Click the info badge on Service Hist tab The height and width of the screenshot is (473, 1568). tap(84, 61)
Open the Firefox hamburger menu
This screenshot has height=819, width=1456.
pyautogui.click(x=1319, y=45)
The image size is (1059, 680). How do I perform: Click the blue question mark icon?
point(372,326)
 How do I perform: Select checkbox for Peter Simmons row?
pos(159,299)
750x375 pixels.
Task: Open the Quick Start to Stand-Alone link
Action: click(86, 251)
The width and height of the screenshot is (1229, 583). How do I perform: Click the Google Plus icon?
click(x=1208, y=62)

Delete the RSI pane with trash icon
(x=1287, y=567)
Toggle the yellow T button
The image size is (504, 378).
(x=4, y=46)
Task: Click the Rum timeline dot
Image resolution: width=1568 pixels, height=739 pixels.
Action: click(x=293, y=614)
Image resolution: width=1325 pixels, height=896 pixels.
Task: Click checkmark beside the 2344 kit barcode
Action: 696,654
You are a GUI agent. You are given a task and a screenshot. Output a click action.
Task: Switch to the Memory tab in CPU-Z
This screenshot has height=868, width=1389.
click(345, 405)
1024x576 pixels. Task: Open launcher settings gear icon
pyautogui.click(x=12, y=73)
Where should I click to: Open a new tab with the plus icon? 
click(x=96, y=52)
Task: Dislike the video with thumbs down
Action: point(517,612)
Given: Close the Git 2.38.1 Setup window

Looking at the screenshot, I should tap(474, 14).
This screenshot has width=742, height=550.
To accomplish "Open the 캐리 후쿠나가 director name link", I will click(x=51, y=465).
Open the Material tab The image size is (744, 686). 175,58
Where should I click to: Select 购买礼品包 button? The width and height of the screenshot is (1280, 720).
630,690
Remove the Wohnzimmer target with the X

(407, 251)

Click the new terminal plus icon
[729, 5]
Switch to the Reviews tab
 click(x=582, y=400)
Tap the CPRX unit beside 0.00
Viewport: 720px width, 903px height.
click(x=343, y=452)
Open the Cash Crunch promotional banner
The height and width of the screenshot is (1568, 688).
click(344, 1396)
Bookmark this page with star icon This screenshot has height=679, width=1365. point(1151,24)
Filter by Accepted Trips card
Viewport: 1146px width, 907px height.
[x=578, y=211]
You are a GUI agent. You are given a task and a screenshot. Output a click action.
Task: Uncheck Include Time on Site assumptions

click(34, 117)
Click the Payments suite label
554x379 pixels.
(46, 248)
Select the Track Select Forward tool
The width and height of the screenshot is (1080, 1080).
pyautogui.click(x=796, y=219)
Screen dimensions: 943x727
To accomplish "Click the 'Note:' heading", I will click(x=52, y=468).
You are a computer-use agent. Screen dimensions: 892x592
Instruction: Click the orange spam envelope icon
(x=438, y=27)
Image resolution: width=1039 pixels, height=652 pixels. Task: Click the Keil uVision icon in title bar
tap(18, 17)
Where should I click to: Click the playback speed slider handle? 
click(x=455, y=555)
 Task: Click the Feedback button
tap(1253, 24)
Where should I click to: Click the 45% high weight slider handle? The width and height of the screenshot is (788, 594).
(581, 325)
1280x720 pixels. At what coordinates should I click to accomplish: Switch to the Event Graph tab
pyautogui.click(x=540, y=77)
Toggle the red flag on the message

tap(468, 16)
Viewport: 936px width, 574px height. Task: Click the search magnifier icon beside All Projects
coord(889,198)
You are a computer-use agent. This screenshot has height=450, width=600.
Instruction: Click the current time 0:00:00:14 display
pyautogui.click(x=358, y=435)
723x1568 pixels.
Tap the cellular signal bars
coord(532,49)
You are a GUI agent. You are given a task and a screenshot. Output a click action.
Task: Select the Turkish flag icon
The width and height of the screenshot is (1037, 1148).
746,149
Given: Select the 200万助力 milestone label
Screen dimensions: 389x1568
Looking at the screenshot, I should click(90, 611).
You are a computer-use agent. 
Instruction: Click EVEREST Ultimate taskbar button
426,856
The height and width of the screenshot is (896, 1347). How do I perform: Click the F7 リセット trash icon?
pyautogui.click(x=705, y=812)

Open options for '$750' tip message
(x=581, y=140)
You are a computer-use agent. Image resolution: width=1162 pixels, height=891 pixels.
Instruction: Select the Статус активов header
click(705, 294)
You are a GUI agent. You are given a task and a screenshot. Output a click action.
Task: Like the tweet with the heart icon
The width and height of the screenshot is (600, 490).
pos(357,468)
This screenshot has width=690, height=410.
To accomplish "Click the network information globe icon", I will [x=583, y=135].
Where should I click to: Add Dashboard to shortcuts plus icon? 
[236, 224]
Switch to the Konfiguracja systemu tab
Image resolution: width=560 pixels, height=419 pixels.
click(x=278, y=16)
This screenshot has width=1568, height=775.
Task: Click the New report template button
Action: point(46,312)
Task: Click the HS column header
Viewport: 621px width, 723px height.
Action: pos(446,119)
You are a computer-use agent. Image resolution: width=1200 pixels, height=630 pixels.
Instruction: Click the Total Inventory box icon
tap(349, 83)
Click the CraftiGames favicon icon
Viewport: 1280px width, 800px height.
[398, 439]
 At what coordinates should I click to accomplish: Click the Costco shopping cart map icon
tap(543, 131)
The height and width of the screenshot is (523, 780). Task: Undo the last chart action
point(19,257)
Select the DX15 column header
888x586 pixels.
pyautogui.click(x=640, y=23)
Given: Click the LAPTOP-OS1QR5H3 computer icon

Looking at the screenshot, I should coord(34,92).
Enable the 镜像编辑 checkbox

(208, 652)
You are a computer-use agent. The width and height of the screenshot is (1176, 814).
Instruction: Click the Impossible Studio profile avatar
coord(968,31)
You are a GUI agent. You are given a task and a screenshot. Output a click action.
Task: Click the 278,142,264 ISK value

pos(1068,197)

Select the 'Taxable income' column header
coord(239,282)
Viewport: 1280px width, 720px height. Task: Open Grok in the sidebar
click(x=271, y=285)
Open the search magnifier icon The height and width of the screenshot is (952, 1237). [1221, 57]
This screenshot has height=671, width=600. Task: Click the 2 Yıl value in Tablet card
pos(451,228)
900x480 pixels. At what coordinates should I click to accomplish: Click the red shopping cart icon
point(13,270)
-------
## EXERCISE DETAILS
Each line above must be retyped exactly in the response.

## ANSWER AREA
Click the info badge on Service Hist tab The height and width of the screenshot is (473, 1568). tap(84, 61)
Open the Firefox hamburger menu
This screenshot has height=819, width=1456.
pyautogui.click(x=1319, y=45)
The image size is (1059, 680). How do I perform: Click the blue question mark icon?
point(372,326)
 How do I perform: Select checkbox for Peter Simmons row?
pos(159,299)
750x375 pixels.
Task: Open the Quick Start to Stand-Alone link
Action: click(86, 251)
The width and height of the screenshot is (1229, 583). How do I perform: Click the Google Plus icon?
click(x=1208, y=62)

Delete the RSI pane with trash icon
(x=1287, y=567)
Toggle the yellow T button
The image size is (504, 378).
(x=4, y=46)
Task: Click the Rum timeline dot
Image resolution: width=1568 pixels, height=739 pixels.
Action: click(x=293, y=614)
Image resolution: width=1325 pixels, height=896 pixels.
Task: Click checkmark beside the 2344 kit barcode
Action: 696,654
You are a GUI agent. You are given a task and a screenshot. Output a click action.
Task: Switch to the Memory tab in CPU-Z
This screenshot has height=868, width=1389.
click(345, 405)
1024x576 pixels. Task: Open launcher settings gear icon
pyautogui.click(x=12, y=73)
Where should I click to: Open a new tab with the plus icon? 
click(x=96, y=52)
Task: Dislike the video with thumbs down
Action: point(517,612)
Given: Close the Git 2.38.1 Setup window

Looking at the screenshot, I should tap(474, 14).
This screenshot has width=742, height=550.
To accomplish "Open the 캐리 후쿠나가 director name link", I will click(x=51, y=465).
Open the Material tab The image size is (744, 686). 175,58
Where should I click to: Select 购买礼品包 button? The width and height of the screenshot is (1280, 720).
630,690
Remove the Wohnzimmer target with the X

(407, 251)

Click the new terminal plus icon
[729, 5]
Switch to the Reviews tab
 click(x=582, y=400)
Tap the CPRX unit beside 0.00
Viewport: 720px width, 903px height.
click(x=343, y=452)
Open the Cash Crunch promotional banner
The height and width of the screenshot is (1568, 688).
click(344, 1396)
Bookmark this page with star icon This screenshot has height=679, width=1365. point(1151,24)
Filter by Accepted Trips card
Viewport: 1146px width, 907px height.
[x=578, y=211]
You are a GUI agent. You are given a task and a screenshot. Output a click action.
Task: Uncheck Include Time on Site assumptions

click(34, 117)
Click the Payments suite label
554x379 pixels.
(46, 248)
Select the Track Select Forward tool
The width and height of the screenshot is (1080, 1080).
pyautogui.click(x=796, y=219)
Screen dimensions: 943x727
To accomplish "Click the 'Note:' heading", I will click(x=52, y=468).
You are a computer-use agent. Screen dimensions: 892x592
Instruction: Click the orange spam envelope icon
(x=438, y=27)
Image resolution: width=1039 pixels, height=652 pixels. Task: Click the Keil uVision icon in title bar
tap(18, 17)
Where should I click to: Click the playback speed slider handle? 
click(x=455, y=555)
 Task: Click the Feedback button
tap(1253, 24)
Where should I click to: Click the 45% high weight slider handle? The width and height of the screenshot is (788, 594).
(581, 325)
1280x720 pixels. At what coordinates should I click to accomplish: Switch to the Event Graph tab
pyautogui.click(x=540, y=77)
Toggle the red flag on the message

tap(468, 16)
Viewport: 936px width, 574px height. Task: Click the search magnifier icon beside All Projects
coord(889,198)
You are a computer-use agent. This screenshot has height=450, width=600.
Instruction: Click the current time 0:00:00:14 display
pyautogui.click(x=358, y=435)
723x1568 pixels.
Tap the cellular signal bars
coord(532,49)
You are a GUI agent. You are given a task and a screenshot. Output a click action.
Task: Select the Turkish flag icon
The width and height of the screenshot is (1037, 1148).
746,149
Given: Select the 200万助力 milestone label
Screen dimensions: 389x1568
Looking at the screenshot, I should click(90, 611).
You are a computer-use agent. 
Instruction: Click EVEREST Ultimate taskbar button
426,856
The height and width of the screenshot is (896, 1347). How do I perform: Click the F7 リセット trash icon?
pyautogui.click(x=705, y=812)

Open options for '$750' tip message
(x=581, y=140)
You are a computer-use agent. Image resolution: width=1162 pixels, height=891 pixels.
Instruction: Select the Статус активов header
click(705, 294)
You are a GUI agent. You are given a task and a screenshot. Output a click action.
Task: Like the tweet with the heart icon
The width and height of the screenshot is (600, 490).
pos(357,468)
This screenshot has width=690, height=410.
To accomplish "Click the network information globe icon", I will [x=583, y=135].
Where should I click to: Add Dashboard to shortcuts plus icon? 
[236, 224]
Switch to the Konfiguracja systemu tab
Image resolution: width=560 pixels, height=419 pixels.
click(x=278, y=16)
This screenshot has width=1568, height=775.
Task: Click the New report template button
Action: point(46,312)
Task: Click the HS column header
Viewport: 621px width, 723px height.
Action: pos(446,119)
You are a computer-use agent. Image resolution: width=1200 pixels, height=630 pixels.
Instruction: Click the Total Inventory box icon
tap(349, 83)
Click the CraftiGames favicon icon
Viewport: 1280px width, 800px height.
[398, 439]
 At what coordinates should I click to accomplish: Click the Costco shopping cart map icon
tap(543, 131)
The height and width of the screenshot is (523, 780). Task: Undo the last chart action
point(19,257)
Select the DX15 column header
888x586 pixels.
pyautogui.click(x=640, y=23)
Given: Click the LAPTOP-OS1QR5H3 computer icon

Looking at the screenshot, I should coord(34,92).
Enable the 镜像编辑 checkbox

(208, 652)
You are a computer-use agent. The width and height of the screenshot is (1176, 814).
Instruction: Click the Impossible Studio profile avatar
coord(968,31)
You are a GUI agent. You are given a task and a screenshot. Output a click action.
Task: Click the 278,142,264 ISK value

pos(1068,197)

Select the 'Taxable income' column header
coord(239,282)
Viewport: 1280px width, 720px height. Task: Open Grok in the sidebar
click(x=271, y=285)
Open the search magnifier icon The height and width of the screenshot is (952, 1237). [1221, 57]
This screenshot has height=671, width=600. Task: Click the 2 Yıl value in Tablet card
pos(451,228)
900x480 pixels. At what coordinates should I click to accomplish: Click the red shopping cart icon
point(13,270)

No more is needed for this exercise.